The clearing house decided Tuesday to shortcut the usual proceedure because it could not get enough Conoco shares to deliver to investors who asked for them, said Mark Berman, senior vice president and general counsel of the OCC.
Instead of the stock, investors who exercised their Conoco options will get $92 a share -- the same amount they would have received if they had gotten the stock and had been able to sell it to Seagram Co., which was bidding against Du Pont and Mobil Corp. for Conoco.
The $92 a share in cash will be paid to persons who asked for delivery of Conoco options before Aug. 7, the final day to accept the Seagram offer, Berman said.
This was the first time since the clearing corporation was set up in 1973 that it has had to step in and order a cash settlement, he added. "It's unusual for us," Berman said. "It's also unusual to have a three-way takeover fight."
The decision affects investors who asked for delivery of about 2 million shares of Conoco before Aug. 7. By that time virtually all the Conoco stock had already been bought by Seagram, Mobil or Du Pont, so there was little stock left on the market.

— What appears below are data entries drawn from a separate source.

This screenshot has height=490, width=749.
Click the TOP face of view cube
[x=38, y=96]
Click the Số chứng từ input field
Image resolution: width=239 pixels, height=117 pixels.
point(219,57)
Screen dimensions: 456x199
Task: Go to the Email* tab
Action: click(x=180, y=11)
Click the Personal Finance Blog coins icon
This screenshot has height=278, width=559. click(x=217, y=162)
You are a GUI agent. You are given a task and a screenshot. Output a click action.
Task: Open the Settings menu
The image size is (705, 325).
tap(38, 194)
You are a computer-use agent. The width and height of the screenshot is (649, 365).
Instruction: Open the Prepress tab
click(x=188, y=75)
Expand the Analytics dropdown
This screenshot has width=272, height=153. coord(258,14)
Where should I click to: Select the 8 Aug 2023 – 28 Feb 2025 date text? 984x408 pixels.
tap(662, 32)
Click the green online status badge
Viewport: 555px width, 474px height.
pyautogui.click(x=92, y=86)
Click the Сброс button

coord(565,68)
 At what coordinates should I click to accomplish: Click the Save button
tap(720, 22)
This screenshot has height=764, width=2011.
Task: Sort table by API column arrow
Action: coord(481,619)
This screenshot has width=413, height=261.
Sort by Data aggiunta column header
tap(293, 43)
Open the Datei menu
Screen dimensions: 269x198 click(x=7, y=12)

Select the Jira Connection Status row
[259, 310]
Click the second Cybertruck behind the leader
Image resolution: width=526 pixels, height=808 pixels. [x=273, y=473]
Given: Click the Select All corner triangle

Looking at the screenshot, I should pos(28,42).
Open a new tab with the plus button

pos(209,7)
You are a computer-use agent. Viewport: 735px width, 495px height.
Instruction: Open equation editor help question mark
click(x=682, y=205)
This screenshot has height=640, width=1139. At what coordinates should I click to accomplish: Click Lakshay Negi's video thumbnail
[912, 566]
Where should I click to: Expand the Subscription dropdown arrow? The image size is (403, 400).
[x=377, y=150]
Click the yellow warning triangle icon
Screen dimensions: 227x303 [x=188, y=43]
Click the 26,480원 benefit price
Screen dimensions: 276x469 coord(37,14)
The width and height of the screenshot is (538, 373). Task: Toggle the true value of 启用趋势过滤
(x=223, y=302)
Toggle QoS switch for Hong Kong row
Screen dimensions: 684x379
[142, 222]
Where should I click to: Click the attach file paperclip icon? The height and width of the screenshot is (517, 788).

The buyers will not lose any money as a result of the decision, but the sellers could save large amounts.
Berman said the unprecedented action by the clearing house was meant "to avoid the adverse effect of a short squeeze," a situation similar to cornering the market in Conoco options.
Had the OCC not stepped in, persons who promised to deliver Conoco stock would have been forced to do so -- at any price. They could have been forced to buy the stock for $98 or $100 or more just so they could meet their obligation to sell it for $92.
Yesterday's trading in Conoco shares indicated that some of that desperation buying still is going on, said Howard Brenner, who follows trading in Conoco options for Drexel Burnham Lambert.
Du Pont won the fight for Conoco by offering to trade 1.7 shares of its stock for each share of Conoco; therefore, each share of Conoco ought to be worth 1.7 times as much as a share of Du Pont.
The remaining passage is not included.